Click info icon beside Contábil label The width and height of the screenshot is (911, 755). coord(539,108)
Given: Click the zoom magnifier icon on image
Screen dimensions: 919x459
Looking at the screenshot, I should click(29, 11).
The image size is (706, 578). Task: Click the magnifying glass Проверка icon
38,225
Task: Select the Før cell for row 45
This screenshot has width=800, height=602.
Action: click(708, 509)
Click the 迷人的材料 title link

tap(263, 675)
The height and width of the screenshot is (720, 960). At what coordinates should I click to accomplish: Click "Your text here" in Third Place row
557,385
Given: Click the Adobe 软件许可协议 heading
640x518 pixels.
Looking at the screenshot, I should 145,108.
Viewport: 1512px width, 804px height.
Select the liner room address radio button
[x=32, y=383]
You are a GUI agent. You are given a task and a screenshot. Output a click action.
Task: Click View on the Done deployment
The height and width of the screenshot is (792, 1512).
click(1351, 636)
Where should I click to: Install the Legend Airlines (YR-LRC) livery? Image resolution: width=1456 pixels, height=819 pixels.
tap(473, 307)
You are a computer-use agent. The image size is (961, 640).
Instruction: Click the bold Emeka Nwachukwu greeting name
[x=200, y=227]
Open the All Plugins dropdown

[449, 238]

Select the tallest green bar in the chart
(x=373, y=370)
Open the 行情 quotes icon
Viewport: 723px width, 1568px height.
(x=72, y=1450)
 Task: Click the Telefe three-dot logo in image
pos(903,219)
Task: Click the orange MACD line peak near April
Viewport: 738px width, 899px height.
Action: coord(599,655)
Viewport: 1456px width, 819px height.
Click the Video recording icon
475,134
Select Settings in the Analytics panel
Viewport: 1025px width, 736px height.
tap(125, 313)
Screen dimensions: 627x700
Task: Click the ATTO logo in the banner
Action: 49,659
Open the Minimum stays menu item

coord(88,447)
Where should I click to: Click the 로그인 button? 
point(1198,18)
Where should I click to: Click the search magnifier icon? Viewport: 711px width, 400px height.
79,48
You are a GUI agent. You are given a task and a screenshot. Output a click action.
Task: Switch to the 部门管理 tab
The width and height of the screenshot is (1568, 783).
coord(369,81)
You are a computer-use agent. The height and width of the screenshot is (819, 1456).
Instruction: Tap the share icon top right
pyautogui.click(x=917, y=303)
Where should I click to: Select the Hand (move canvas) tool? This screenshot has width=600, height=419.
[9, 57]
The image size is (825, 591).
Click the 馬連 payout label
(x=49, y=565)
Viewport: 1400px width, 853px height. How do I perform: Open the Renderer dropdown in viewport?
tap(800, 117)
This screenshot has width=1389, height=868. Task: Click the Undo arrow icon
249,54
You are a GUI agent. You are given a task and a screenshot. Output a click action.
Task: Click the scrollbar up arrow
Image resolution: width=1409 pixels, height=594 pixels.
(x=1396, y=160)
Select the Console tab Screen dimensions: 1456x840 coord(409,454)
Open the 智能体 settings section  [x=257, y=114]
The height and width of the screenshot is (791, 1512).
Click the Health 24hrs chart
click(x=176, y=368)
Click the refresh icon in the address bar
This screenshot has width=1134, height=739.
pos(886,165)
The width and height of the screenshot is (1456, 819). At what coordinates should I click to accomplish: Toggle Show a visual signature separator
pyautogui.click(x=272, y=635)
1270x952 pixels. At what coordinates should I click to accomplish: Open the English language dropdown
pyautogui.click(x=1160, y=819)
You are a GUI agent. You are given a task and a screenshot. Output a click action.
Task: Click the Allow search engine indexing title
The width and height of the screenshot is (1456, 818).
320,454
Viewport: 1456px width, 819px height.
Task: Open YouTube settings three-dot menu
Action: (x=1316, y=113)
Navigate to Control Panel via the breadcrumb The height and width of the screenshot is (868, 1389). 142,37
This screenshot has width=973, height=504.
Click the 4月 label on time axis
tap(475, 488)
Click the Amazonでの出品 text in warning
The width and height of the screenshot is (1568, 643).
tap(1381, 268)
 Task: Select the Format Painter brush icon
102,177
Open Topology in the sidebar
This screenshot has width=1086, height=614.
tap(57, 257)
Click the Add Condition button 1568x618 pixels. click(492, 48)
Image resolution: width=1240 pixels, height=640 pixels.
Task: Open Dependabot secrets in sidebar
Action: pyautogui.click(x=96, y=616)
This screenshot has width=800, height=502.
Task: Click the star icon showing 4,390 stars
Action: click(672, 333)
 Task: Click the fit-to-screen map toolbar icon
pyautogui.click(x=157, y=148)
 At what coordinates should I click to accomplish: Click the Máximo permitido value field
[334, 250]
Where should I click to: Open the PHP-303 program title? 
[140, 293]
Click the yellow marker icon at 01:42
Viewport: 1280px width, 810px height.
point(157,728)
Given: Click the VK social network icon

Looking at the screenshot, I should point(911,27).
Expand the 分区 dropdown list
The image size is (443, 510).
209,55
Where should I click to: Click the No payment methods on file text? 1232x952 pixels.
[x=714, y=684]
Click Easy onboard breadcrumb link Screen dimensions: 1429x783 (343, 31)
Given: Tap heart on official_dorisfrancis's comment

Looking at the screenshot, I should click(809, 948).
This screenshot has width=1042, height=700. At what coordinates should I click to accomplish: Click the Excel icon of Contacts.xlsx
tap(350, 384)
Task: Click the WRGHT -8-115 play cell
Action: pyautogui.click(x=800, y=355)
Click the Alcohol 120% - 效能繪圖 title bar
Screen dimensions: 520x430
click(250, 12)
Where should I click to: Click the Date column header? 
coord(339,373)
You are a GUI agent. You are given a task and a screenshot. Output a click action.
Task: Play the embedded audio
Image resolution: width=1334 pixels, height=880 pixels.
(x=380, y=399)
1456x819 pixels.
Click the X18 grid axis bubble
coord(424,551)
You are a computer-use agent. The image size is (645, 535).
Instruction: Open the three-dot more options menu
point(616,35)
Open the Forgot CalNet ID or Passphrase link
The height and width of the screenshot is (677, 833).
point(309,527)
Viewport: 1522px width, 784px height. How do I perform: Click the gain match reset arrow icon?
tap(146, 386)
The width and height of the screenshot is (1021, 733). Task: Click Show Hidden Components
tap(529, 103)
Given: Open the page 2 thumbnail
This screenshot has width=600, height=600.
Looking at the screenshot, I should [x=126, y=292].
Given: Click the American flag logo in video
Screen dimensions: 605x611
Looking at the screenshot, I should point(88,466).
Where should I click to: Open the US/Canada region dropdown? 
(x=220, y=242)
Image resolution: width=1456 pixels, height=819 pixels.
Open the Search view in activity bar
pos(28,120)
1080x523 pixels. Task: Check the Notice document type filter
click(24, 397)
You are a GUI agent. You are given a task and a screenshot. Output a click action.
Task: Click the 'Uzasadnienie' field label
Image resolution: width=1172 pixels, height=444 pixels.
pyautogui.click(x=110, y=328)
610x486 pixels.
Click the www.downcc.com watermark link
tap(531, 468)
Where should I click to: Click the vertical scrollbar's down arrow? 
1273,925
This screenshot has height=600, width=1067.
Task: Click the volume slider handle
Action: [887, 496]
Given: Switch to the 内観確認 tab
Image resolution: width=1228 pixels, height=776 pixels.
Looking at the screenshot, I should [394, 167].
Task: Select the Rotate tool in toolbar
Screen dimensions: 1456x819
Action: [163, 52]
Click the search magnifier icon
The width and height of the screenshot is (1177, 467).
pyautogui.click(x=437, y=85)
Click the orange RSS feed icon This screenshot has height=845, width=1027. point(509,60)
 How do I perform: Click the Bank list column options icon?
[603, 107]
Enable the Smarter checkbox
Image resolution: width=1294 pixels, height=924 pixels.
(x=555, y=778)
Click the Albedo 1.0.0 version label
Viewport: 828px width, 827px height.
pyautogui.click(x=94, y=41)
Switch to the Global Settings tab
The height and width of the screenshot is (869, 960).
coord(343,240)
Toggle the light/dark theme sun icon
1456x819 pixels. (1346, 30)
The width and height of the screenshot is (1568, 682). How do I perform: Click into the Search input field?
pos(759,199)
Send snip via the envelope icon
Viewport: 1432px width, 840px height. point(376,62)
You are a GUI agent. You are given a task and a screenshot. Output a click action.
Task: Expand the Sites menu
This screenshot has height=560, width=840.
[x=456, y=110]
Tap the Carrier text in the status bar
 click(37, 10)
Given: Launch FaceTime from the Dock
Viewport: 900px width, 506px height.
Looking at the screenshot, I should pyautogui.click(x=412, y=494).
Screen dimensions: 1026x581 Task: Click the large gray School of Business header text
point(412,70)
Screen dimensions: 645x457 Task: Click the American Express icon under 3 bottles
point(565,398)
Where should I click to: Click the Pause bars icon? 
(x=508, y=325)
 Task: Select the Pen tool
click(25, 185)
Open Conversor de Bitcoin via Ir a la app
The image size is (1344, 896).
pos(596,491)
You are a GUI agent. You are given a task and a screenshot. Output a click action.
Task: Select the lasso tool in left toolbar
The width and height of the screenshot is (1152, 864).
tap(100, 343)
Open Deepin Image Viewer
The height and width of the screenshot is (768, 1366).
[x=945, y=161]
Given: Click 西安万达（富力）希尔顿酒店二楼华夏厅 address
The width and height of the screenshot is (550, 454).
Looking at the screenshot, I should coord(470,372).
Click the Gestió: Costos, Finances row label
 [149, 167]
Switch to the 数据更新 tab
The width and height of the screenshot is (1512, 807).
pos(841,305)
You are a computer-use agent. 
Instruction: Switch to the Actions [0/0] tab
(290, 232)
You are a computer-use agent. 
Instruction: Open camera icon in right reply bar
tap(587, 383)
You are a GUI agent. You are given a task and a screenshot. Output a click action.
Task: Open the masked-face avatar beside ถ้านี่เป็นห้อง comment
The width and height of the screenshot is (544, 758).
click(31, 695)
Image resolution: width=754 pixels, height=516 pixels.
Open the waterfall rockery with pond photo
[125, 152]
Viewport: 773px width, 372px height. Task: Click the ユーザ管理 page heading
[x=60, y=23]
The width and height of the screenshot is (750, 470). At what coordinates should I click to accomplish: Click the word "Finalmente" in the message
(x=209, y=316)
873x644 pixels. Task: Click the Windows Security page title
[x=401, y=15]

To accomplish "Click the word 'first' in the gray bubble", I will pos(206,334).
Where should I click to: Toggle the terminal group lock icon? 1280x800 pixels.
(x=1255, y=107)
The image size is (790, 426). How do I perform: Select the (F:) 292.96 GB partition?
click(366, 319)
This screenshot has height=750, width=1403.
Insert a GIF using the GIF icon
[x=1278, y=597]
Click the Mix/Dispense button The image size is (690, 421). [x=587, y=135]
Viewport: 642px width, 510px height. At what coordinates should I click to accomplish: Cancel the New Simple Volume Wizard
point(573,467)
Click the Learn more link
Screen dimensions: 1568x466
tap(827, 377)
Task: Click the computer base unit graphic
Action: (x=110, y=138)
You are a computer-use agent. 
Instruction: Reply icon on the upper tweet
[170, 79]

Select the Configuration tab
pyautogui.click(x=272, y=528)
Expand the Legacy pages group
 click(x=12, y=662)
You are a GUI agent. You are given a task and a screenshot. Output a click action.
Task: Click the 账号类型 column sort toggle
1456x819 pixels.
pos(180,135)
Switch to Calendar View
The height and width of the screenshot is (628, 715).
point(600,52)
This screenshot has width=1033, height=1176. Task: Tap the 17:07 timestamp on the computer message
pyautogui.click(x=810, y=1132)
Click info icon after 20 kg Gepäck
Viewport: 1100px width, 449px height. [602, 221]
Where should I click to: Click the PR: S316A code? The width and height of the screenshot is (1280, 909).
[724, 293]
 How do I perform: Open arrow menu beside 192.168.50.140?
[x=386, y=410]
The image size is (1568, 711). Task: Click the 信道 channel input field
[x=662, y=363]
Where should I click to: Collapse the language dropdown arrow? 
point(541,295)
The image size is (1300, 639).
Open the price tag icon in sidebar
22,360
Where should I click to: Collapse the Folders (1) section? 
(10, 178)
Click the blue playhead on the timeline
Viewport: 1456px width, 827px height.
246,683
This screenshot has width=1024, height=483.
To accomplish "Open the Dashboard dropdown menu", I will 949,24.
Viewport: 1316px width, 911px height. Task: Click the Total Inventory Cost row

• What you will do: Give as a numbered list the lines of the listing from the line with "Open Deepin Image Viewer" up to and including the line with "click(31, 695)", with blank lines left out.

• Right answer:
1. Open Deepin Image Viewer
2. The height and width of the screenshot is (768, 1366).
3. [x=945, y=161]
4. Given: Click 西安万达（富力）希尔顿酒店二楼华夏厅 address
5. The width and height of the screenshot is (550, 454).
6. Looking at the screenshot, I should coord(470,372).
7. Click the Gestió: Costos, Finances row label
8.  [149, 167]
9. Switch to the 数据更新 tab
10. The width and height of the screenshot is (1512, 807).
11. pos(841,305)
12. You are a computer-use agent. 
13. Instruction: Switch to the Actions [0/0] tab
14. (290, 232)
15. You are a computer-use agent. 
16. Instruction: Open camera icon in right reply bar
17. tap(587, 383)
18. You are a GUI agent. You are given a task and a screenshot. Output a click action.
19. Task: Open the masked-face avatar beside ถ้านี่เป็นห้อง comment
20. The width and height of the screenshot is (544, 758).
21. click(31, 695)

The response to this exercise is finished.